Beginning with the very first line, please reproduce the entries exactly through the line containing "This screenshot has height=868, width=1379.".
++++
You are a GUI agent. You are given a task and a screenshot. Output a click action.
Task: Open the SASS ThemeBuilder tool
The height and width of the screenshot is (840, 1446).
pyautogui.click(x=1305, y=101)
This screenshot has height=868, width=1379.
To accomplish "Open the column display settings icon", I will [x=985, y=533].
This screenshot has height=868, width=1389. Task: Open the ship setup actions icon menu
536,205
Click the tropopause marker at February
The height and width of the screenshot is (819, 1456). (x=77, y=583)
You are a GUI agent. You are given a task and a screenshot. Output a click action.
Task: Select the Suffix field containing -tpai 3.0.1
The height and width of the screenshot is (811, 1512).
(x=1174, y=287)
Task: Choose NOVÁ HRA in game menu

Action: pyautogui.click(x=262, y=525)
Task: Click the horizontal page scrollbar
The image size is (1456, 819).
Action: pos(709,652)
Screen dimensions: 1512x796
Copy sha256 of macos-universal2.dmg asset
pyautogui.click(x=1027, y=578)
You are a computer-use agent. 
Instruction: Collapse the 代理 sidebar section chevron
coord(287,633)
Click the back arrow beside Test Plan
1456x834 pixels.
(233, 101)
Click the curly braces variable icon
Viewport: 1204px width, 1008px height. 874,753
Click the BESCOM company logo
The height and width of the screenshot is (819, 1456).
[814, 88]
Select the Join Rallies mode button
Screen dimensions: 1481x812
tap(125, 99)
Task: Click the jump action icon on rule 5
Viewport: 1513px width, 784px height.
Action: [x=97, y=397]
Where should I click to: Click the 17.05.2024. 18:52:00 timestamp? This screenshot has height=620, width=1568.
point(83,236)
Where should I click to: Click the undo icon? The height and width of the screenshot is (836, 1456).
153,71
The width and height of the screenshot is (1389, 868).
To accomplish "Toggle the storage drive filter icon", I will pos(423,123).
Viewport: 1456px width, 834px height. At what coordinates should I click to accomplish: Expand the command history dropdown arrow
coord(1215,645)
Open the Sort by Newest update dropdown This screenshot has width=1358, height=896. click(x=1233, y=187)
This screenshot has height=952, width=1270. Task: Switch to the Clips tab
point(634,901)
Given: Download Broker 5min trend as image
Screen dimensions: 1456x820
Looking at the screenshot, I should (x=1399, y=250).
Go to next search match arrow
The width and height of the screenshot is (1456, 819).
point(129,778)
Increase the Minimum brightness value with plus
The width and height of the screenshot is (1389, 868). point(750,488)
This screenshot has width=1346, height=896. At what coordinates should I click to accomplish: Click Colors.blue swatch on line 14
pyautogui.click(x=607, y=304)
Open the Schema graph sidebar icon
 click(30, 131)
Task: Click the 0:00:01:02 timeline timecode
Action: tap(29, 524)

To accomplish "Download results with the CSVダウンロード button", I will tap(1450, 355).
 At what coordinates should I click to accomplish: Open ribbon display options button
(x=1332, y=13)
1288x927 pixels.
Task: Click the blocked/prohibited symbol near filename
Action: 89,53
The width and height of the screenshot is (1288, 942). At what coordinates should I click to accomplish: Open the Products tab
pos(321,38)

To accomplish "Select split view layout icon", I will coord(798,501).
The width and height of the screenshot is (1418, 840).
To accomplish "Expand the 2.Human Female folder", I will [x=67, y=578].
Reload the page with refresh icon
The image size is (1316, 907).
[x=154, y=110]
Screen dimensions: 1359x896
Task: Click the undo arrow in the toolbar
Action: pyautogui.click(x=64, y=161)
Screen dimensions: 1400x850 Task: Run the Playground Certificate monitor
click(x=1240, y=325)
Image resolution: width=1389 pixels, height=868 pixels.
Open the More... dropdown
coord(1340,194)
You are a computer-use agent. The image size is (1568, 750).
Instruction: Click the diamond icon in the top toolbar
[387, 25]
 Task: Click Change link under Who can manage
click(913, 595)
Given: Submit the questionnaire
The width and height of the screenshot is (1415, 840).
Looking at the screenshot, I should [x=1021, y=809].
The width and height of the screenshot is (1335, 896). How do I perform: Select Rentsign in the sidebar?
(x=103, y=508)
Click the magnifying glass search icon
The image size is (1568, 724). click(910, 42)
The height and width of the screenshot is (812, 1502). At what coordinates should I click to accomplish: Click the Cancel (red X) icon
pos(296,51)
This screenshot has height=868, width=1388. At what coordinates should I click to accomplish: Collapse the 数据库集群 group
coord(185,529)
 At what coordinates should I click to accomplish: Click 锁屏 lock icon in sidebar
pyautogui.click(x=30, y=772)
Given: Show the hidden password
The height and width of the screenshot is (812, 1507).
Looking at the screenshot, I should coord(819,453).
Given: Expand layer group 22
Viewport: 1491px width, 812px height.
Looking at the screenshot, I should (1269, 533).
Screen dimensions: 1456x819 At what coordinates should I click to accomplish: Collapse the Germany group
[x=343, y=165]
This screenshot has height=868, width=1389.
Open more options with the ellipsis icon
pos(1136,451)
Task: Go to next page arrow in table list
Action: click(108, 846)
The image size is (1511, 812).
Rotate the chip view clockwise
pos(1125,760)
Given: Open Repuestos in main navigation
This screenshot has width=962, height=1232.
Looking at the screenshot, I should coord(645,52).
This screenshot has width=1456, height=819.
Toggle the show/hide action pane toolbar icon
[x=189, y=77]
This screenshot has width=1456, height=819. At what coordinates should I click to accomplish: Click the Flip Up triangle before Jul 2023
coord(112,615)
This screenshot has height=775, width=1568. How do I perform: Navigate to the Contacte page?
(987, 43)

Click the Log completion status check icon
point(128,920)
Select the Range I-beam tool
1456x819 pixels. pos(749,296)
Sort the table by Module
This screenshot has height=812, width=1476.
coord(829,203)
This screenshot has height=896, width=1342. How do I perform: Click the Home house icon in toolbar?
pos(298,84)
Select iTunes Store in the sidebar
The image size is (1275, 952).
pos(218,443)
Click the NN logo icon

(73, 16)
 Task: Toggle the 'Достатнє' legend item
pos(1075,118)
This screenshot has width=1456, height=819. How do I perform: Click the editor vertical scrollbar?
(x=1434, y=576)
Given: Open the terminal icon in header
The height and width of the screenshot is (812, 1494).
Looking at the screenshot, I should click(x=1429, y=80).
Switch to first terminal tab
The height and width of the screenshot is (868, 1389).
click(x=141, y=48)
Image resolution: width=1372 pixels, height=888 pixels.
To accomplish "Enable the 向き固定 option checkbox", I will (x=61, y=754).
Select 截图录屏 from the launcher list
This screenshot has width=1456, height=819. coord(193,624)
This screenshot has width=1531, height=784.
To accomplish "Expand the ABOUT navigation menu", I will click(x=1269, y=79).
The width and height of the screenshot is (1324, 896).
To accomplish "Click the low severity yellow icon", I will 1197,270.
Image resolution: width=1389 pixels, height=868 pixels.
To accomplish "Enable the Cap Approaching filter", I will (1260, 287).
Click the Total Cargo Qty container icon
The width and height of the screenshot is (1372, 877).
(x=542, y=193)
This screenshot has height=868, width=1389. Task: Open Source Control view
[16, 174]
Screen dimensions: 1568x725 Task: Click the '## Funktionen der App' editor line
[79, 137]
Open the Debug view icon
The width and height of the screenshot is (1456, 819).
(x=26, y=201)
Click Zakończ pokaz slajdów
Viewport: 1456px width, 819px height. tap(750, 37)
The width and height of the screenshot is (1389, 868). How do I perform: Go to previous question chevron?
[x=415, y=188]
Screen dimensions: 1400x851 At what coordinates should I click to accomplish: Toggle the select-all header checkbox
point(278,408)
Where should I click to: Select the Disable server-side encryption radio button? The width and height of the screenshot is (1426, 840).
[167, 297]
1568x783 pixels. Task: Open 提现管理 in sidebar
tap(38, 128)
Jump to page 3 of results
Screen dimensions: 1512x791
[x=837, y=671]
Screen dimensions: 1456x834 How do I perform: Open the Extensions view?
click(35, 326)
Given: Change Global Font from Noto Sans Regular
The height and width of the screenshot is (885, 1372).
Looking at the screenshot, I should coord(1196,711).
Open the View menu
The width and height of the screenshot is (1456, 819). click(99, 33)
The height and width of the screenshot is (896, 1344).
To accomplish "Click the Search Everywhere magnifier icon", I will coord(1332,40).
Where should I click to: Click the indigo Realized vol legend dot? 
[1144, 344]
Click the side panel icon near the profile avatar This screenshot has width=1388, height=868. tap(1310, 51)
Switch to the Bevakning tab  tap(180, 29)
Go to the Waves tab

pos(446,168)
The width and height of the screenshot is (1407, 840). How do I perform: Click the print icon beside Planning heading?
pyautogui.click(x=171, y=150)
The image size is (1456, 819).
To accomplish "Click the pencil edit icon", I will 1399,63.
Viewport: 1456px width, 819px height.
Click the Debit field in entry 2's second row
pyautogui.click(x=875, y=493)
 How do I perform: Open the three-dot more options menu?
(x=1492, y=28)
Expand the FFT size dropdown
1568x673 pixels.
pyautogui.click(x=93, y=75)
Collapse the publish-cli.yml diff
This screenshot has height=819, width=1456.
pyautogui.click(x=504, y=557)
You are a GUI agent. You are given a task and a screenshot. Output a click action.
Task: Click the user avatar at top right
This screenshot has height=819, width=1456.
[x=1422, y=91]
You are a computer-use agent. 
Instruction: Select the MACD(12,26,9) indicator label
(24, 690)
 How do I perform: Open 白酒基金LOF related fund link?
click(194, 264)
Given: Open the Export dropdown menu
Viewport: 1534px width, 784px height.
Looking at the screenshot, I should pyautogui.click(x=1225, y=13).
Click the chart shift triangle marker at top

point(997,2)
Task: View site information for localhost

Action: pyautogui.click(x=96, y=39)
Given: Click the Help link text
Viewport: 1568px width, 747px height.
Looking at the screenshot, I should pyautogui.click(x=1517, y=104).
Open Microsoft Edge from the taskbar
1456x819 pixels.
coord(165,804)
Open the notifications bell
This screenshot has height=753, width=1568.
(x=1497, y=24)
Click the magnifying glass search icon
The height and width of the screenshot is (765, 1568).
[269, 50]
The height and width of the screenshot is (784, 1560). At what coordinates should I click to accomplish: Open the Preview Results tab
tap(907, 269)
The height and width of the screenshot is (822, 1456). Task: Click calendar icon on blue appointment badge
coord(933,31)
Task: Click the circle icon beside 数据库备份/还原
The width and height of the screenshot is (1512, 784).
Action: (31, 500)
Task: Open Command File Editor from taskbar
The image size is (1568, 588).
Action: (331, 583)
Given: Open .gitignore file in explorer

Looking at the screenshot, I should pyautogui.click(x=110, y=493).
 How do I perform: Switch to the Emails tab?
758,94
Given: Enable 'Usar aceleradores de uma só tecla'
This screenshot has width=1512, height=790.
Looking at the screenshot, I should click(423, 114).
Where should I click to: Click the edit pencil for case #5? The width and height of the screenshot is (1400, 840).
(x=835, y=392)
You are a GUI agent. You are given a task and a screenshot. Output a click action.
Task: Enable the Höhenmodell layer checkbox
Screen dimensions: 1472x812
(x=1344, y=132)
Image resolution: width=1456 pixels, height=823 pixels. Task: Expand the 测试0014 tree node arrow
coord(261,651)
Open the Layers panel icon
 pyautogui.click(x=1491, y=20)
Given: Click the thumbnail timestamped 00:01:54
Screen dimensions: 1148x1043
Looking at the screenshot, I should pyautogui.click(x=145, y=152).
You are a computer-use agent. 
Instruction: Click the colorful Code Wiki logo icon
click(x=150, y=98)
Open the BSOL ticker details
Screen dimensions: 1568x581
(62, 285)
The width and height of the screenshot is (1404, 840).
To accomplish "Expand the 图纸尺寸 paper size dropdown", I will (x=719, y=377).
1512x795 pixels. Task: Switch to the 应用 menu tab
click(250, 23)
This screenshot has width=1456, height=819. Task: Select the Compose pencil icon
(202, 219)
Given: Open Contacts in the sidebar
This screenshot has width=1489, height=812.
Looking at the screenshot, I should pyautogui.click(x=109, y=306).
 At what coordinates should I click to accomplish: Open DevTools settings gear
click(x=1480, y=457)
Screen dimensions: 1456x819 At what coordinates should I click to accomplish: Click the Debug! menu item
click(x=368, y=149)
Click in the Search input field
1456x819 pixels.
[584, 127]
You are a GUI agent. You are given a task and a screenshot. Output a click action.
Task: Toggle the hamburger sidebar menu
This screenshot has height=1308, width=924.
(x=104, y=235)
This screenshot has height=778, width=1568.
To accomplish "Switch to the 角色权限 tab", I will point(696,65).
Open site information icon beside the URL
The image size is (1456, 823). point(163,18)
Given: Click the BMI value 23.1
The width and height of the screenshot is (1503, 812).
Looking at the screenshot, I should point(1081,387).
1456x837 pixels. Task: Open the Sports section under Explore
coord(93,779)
++++
:: REPLY ::
You are a GUI agent. You are given a task and a screenshot. Output a click action.
Task: Open the SASS ThemeBuilder tool
The height and width of the screenshot is (840, 1446).
pyautogui.click(x=1305, y=101)
This screenshot has height=868, width=1379.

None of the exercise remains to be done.